Accéder au contenu principal

Combinazione

Oeuvrer dans un genre défini, la fantasy, le polar ou la SF, par exemple, c'est travailler avec certains codes. Chacun de nous, même non-lecteur, a une image très claire, sans doute trop d'ailleurs, de ce que sont ces trois genres (et il y en a d'autres, hein, comme la romance, le roman régional, le roman historique, mais parlons de ce que je connais le mieux, voulez-vous?) et c'est justement en grande partie à cause de ces codes.

C'est le même principe qui fait que vous ne confondez généralement pas le rap, la musique baroque, la polka et l'électro-blues guatémaltèque qui a fait la joie des hipsters pendant 6 ou 8 mois. Notons qu'à la question "c'est quoi le Jazz", Charles Mingus répondait "je ne sais pas et je m'en fous".

Mais quels sont-ils, ces codes de genres ? À quoi reconnaît-on la fantasy ou la SF ?


On connaît la boutade de Spinrad : "la science-fiction c'est tout ce qui est publié sous l'étiquette science-fiction." Lisez Spinrad, vous verrez que si ses bouquins ont souvent une tonalité commune, faite de mauvais esprit punk pour une très large part, ils ne se ressemblent pas toujours dans la forme. Le code spinradien de base, c'est le démontage de l'icône, c'est le grattage du vernis, c'est justement le retournement des codes. Y compris lorsqu'il travaille dans d'autres genres, comme le polar (lisez son thriller En direct, la prise d'otage d'une station de télé locale et la façon dont ça bouillonne dans les studios, entre syndrome de Stockholm et roublardise médiatique). On pourrait dire qu'un bouquin de Spinrad, c'est du Spinrad avant d'être de la SF, du polar ou quoi que ce soit d'autre. Et c'est vrai pour tout auteur avec une voix assez affirmée.

La science-fiction, pour ça, c'est un cas d'école. À l'origine, elle se cantonnait à l'anticipation plus ou moins acrobatique, et au space opera. Elle a depuis éclaté en des douzaines de sous-genres, et certains auteurs taquins ont exploré d'autres sciences que la physique fondamentale pour faire de la sociologie-fiction, de l'ethnographie-fiction, de l'archéologie-fiction, de la linguistique-fiction, qui ne sont jamais étiquetées de la sorte, mais je suis sûr que certains bouquins vous popent dans la tête quand je le présente comme ça.

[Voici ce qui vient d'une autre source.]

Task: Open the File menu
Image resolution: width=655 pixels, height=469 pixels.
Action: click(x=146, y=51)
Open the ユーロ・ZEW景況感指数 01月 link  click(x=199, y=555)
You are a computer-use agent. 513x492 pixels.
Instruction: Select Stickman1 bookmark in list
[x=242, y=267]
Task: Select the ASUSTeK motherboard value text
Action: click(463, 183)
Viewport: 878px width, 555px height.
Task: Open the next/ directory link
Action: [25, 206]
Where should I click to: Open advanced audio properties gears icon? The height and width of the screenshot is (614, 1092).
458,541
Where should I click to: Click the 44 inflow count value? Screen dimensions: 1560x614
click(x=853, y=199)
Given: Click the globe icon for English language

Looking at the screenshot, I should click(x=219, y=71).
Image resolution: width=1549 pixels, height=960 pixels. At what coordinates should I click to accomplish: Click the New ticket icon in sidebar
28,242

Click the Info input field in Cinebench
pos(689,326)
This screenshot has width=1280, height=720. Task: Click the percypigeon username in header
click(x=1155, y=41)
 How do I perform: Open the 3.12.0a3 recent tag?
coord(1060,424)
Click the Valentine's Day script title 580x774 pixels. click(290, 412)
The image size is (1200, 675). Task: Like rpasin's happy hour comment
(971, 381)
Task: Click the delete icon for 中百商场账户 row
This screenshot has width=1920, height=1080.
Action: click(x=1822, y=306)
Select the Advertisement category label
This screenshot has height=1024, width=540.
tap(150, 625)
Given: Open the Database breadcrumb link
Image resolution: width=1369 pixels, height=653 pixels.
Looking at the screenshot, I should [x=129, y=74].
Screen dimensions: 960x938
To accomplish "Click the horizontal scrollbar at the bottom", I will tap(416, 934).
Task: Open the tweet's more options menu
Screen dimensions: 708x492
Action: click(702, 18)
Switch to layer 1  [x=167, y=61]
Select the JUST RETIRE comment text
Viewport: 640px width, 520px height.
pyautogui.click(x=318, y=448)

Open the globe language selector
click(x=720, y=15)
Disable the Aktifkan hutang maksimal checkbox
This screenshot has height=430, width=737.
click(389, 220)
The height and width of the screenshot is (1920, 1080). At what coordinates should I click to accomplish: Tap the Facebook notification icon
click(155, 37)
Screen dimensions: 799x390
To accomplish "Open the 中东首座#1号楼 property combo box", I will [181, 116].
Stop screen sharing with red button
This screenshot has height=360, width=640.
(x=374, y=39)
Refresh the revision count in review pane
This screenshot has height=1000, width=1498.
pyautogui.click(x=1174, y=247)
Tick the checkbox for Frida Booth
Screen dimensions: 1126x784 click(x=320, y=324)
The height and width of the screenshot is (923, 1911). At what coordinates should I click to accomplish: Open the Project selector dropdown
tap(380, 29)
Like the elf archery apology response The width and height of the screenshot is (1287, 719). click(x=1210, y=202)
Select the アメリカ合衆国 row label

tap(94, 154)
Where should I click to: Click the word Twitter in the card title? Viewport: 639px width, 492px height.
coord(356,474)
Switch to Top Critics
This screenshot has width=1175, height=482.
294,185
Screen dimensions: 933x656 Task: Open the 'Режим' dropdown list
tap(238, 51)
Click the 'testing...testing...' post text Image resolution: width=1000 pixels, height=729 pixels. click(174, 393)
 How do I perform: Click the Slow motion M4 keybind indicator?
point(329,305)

Et, à l'inverse, au temps des pulps la distinction entre fantastique, SF et fantasy n'était pas toujours très claire, ni pour les lecteurs, ni même pour les auteurs. C'était aussi un peu le cas chez nous du temps du merveilleux scientifique.

De la SF sans robots ni stardestroyers, ça reste de la SF. Mais pourquoi et comment ? On y reviendra j'espère.

 


Un des motifs qui font "genre", ce sont les personnages iconisés. En général, vous savez immédiatement quand vous êtes dans une histoire de cow-boy, de super-héros ou d'aventurier de l'espace. Le détective en imper et chapeau mou est tellement entré dans notre imaginaire que des auteurs trichent pour l'intégrer dans leurs récits, même lorsqu'il est anachronique. C'est Rorschach dans Watchmen ou Tem dans Les futurs mystères de Paris. Notons que ces deux oeuvres se situent au confluent de plusieurs genres et en mixent les codes, ce n'est peut-être pas une coïncidence. Mais j'aurais tout aussi bien pu citer le cycle du Boudayin, et d'ailleurs je le fais, qui lui aussi insiste au passage sur une dimension méta.

 

La démarche inverse, c'est de partir dans l'autre sens, de déconstruire les codes en les retournant ou en refusant d'y recourir explicitement.Faire de la fantasy sans magiciens, sans quête explicitement définie, sans voyage du héros, par exemple. Et voir si cela reste identifiable comme de la fantasy. À la pointe de l'épée vient immédiatement à l'esprit, mais il y a plein d'autres exemples. Et j'ai lu des gens très sérieux signaler que, d'un certain point de vue, même Le rivage des Syrtes ou Le désert des Tartares pourraient être considérés comme une forme de fantasy, ou bien se situent dans une case un peu adjacente.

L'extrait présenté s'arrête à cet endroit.